**** Texto
Santo
Ambrósio – Doutor da Igreja
Evangelho: Mc 1 1-8
1 Princípio do Evangelho de Jesus Cristo, Filho de Deus. 2
Conforme está escrito na profecia de Isaías: “Eis que envio o Meu mensageiro
diante de Ti, o qual preparará o Teu caminho”. 3 Voz do que brada no
deserto: “Preparai o caminho do Senhor, endireitai as Suas veredas”. 4
Apareceu João Baptista no deserto, pregando o baptismo de penitência para
remissão dos pecados. 5 E ia ter com ele toda a região da Judeia e
todos os habitantes de Jerusalém, e eram baptizados por ele no rio Jordão,
confessando os seus pecados. 6 Andava João vestido de pêlo de
camelo, trazia um cinto de couro atado à volta dos rins e alimentava-se de
gafanhotos e mel silvestre. 7 E pregava, dizendo: «Depois de mim vem
Quem é mais forte do que eu, a Quem eu não sou digno de me inclinar para Lhe
desatar as correias das sandálias. 8 Eu tenho-vos baptizado em água,
Ele, porém, baptizar-vos-á no Espírito Santo».
Comentário:
São Lucas diz expressamente que os que se baptizavam
confessavam os seus pecados.
Isto quer dizer exactamente que os “convertidos”
por João Baptista estavam realmente dispostos a mudar de vida e a seguir um
novo caminho como preparação para a vinda do Messias.
Não se tratava, portanto, de um mero acto simbólico
mas de uma verdadeira reconvenção de vida.
(ama, comentário sobre Mc 1, 1-8,
2014.11.19)
Leitura espiritual
São Josemaria Escrivá
Amigos de Deus 1 a 13
1
Há
muitos anos, íamos por uma estrada de Castela e vimos ao longe, no campo, uma
cena que me impressionou e me serviu para fazer oração em muitas ocasiões:
vários homens fixavam com força na terra as estacas que depois utilizaram para
segurar verticalmente uma rede e formar o redil. Mais tarde, chegaram àquele
lugar os pastores com as ovelhas, com os cordeiros; chamavam-nos pelo nome e
entravam um a um no aprisco, para estarem todos juntos, em segurança.
E
hoje, meu Senhor, lembro-me de modo particular desses pastores e desse redil,
porque todos os que nos encontramos aqui reunidos para conversar contigo - e
muitos outros no mundo inteiro -, sabemo-nos metidos no teu rebanho. Tu próprio
disseste: Eu sou o Bom Pastor, conheço as minhas ovelhas e as minhas ovelhas
conhecem-me. Conheces-nos bem; sabes que queremos ouvir, estar sempre atentos
aos teus assobios de Bom Pastor e corresponder-lhes porque a vida eterna é
esta: Que te conheçam a ti como um só Deus verdadeiro, e a Jesus Cristo, a quem
enviaste.
********
**** Linhas de entrada
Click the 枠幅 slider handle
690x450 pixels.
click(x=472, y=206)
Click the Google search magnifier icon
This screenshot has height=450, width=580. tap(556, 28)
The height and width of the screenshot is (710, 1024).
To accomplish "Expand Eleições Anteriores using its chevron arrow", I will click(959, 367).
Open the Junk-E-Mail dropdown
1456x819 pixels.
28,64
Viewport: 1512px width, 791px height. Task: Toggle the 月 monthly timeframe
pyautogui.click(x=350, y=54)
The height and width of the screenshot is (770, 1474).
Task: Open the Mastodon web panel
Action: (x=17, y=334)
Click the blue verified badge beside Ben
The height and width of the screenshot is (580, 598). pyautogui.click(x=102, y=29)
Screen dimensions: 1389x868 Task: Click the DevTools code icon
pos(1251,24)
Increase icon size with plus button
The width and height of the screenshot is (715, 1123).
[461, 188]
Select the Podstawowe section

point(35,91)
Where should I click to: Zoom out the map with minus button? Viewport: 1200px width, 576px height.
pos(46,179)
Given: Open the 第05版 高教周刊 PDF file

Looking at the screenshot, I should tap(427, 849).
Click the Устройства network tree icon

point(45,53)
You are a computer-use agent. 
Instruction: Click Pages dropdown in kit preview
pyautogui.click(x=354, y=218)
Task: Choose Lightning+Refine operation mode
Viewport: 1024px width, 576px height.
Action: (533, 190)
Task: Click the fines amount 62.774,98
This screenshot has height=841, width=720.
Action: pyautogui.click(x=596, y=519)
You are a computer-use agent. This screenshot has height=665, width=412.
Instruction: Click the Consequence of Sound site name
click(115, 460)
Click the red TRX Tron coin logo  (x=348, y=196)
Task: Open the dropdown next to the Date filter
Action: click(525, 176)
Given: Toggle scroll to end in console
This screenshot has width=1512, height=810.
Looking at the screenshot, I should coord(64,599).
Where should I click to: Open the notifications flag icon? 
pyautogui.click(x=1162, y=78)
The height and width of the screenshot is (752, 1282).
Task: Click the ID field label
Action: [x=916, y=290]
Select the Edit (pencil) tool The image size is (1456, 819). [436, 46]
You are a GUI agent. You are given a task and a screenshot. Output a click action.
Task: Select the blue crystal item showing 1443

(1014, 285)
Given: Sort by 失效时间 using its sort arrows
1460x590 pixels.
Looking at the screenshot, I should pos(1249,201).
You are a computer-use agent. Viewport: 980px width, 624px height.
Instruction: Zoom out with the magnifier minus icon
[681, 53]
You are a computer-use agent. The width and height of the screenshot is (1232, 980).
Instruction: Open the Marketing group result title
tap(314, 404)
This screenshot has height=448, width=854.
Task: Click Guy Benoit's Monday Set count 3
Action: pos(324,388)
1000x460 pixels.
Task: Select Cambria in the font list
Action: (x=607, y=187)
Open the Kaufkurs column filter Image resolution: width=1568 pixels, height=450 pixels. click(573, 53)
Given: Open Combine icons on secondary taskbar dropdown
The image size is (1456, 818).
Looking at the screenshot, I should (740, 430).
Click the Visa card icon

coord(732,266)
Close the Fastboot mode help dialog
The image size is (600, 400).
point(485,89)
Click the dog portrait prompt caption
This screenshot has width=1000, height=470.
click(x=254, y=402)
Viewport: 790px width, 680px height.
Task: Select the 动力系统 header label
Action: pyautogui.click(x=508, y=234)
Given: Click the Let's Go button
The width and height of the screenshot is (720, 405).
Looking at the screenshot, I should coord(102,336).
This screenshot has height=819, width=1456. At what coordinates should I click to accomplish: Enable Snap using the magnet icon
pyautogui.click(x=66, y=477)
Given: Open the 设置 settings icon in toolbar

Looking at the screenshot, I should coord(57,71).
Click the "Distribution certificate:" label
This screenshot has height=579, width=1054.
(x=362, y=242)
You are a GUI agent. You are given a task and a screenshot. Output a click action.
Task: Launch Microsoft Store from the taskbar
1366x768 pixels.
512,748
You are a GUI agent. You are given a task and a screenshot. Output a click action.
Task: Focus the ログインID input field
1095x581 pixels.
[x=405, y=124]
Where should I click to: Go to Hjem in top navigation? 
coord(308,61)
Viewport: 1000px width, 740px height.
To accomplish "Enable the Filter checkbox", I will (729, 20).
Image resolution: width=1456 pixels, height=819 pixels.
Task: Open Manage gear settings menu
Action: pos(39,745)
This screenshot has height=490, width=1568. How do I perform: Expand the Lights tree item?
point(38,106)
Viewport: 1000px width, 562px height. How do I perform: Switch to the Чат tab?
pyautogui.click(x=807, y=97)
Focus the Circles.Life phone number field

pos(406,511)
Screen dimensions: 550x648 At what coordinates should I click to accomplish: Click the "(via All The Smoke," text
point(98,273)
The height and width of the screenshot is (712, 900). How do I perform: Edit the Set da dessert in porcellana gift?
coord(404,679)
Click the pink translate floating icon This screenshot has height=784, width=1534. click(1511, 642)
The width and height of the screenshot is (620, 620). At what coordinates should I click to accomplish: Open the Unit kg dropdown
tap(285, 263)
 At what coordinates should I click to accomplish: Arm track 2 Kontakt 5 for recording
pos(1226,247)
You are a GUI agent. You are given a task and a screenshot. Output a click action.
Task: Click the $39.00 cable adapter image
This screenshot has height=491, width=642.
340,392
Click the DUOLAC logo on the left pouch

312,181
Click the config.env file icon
********
_Tarefa proposta A:_ Extraia das linhas de dados, sem qualquer alteração, o trecho que começa na linha que contém "Click the red" e termina depois da linha que contém "Action: [x=916, y=290]", incluindo as duas.
_Tarefa proposta B:_ Prossiga o texto sobre os pastores, o redil e o Bom Pastor a partir da última frase apresentada.

_Resposta do exercício A:_
Click the red TRX Tron coin logo  (x=348, y=196)
Task: Open the dropdown next to the Date filter
Action: click(525, 176)
Given: Toggle scroll to end in console
This screenshot has width=1512, height=810.
Looking at the screenshot, I should coord(64,599).
Where should I click to: Open the notifications flag icon? 
pyautogui.click(x=1162, y=78)
The height and width of the screenshot is (752, 1282).
Task: Click the ID field label
Action: [x=916, y=290]

_Resposta do exercício B:_
Gosto
tanto da imagem de Cristo rodeado à direita e à esquerda pelas suas ovelhas,
que mandei colocá-la no oratório onde habitualmente celebro a Santa Missa; e
fiz gravar noutros lugares, como despertador da presença de Deus, as palavras
de Jesus: cognosco oves meas et cognoscunt me meae, para considerarmos a toda a
hora que Ele nos repreende ou nos instrui e nos ensina como o pastor faz com a
sua grei. Vem, pois, muito a propósito esta recordação de terras de Castela.
2
Deus quer-nos santos
Todos
os que aqui estamos fazemos parte da família de Cristo, porque Ele mesmo nos
escolheu antes da criação do mundo, por amor, para sermos santos e imaculados
diante dele, o qual nos predestinou para sermos seus filhos adoptivos por meio
de Jesus Cristo para sua glória, por sua livre vontade. Esta escolha gratuita
de que Nosso Senhor nos fez objecto, marca-nos um fim bem determinado: a santidade
pessoal, como S. Paulo nos repete insistentemente: haec est voluntas Dei:
sanctificatio vestra , esta é a vontade de Deus: a vossa santificação.
Portanto, não nos esqueçamos: estamos no redil do Mestre, para alcançar esse
fim.
3
Não
se apaga da minha memória uma ocasião - já passou muito tempo - em que fui
rezar à Catedral de Valência e passei defronte da sepultura do Venerável
Ridaura. Contaram-me então que perguntavam a este sacerdote, quando já era
muito idoso: quantos anos tem? Ele, muito convencido, respondia-lhes em
valenciano: poquets, pouquinhos! os que passei a servir a Deus. Para muitos de
vocês ainda se contam pelos dedos de uma mão os anos que passaram desde que se
decidiram a ter mais intimidade com Nosso Senhor, a servi-lo no meio do mundo,
no próprio ambiente e através da própria profissão ou ofício. Este pormenor não
tem muita importância; pelo contrário, interessa gravarmos a fogo na alma que o
convite à santidade, feito por Jesus Cristo a todos os homens sem excepção,
exige que cada um de nós cultive a vida interior, exercite diariamente as
virtudes cristãs; e não de uma maneira qualquer, nem acima do normal, nem
sequer de um modo excelente: devemos esforçar-nos até ao heroísmo, no sentido
mais forte e radical da expressão.
4
A
meta que proponho - ou melhor, a que Deus indica a todos - não é uma miragem ou
um ideal inatingível: podia contar-vos tantos exemplos concretos de mulheres e
de homens correntes, como vocês e como eu, que encontraram Jesus que passa
quasi in occulto pelas encruzilhadas aparentemente mais vulgares e decidiram
segui-lo, abraçando com amor a cruz de cada dia. Nesta época de desmoronamento
geral, de concessões e de desânimos, ou de libertinagem e de anarquia,
parece-me ainda mais actual aquela convicção simples e profunda que, no
princípio da minha actividade sacerdotal e sempre, me consumiu em desejos de
comunicar à humanidade inteira: estas crises mundiais são crises de santos.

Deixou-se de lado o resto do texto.